§ WORK REQUIRED:
Give the number of lines that contain "button" in the listing, and write nothing else.

§ RECORDED DATA:
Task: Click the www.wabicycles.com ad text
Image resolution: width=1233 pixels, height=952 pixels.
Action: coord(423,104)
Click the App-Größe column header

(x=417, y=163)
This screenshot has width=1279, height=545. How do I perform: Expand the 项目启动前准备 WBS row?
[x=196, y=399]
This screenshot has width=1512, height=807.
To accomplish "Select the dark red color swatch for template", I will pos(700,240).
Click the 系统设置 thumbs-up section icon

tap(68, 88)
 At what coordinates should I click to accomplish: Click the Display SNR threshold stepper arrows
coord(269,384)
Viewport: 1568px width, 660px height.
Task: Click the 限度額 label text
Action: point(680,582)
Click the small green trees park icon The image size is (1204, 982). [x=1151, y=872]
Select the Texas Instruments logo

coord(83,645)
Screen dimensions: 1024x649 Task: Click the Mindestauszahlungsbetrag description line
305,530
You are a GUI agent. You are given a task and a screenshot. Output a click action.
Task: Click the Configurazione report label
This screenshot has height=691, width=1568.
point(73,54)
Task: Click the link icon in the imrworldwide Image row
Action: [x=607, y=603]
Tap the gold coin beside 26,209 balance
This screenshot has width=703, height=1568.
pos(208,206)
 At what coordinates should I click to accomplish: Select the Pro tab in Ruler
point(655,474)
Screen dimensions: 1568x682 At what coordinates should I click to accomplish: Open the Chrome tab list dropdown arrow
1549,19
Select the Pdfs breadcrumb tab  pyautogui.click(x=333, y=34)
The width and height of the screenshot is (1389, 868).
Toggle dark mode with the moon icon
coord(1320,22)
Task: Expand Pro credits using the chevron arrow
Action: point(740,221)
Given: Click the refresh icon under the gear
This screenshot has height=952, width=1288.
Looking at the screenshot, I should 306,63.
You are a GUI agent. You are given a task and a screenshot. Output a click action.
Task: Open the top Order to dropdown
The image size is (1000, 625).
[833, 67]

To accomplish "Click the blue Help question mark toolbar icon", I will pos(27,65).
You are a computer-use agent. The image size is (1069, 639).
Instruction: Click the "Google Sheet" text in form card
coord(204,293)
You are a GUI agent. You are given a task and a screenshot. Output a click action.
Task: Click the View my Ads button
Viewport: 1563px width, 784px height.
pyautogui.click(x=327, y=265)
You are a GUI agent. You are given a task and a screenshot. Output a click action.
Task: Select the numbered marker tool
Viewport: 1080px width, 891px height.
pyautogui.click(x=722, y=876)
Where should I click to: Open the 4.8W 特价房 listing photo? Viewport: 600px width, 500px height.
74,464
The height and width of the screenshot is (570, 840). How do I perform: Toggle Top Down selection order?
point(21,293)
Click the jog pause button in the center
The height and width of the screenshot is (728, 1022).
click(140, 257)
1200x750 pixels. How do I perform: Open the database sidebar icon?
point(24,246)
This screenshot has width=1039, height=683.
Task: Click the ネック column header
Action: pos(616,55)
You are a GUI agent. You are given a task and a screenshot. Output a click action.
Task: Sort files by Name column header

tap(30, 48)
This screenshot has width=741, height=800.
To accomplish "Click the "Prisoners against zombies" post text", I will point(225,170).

§ RESPONSE BOX:
2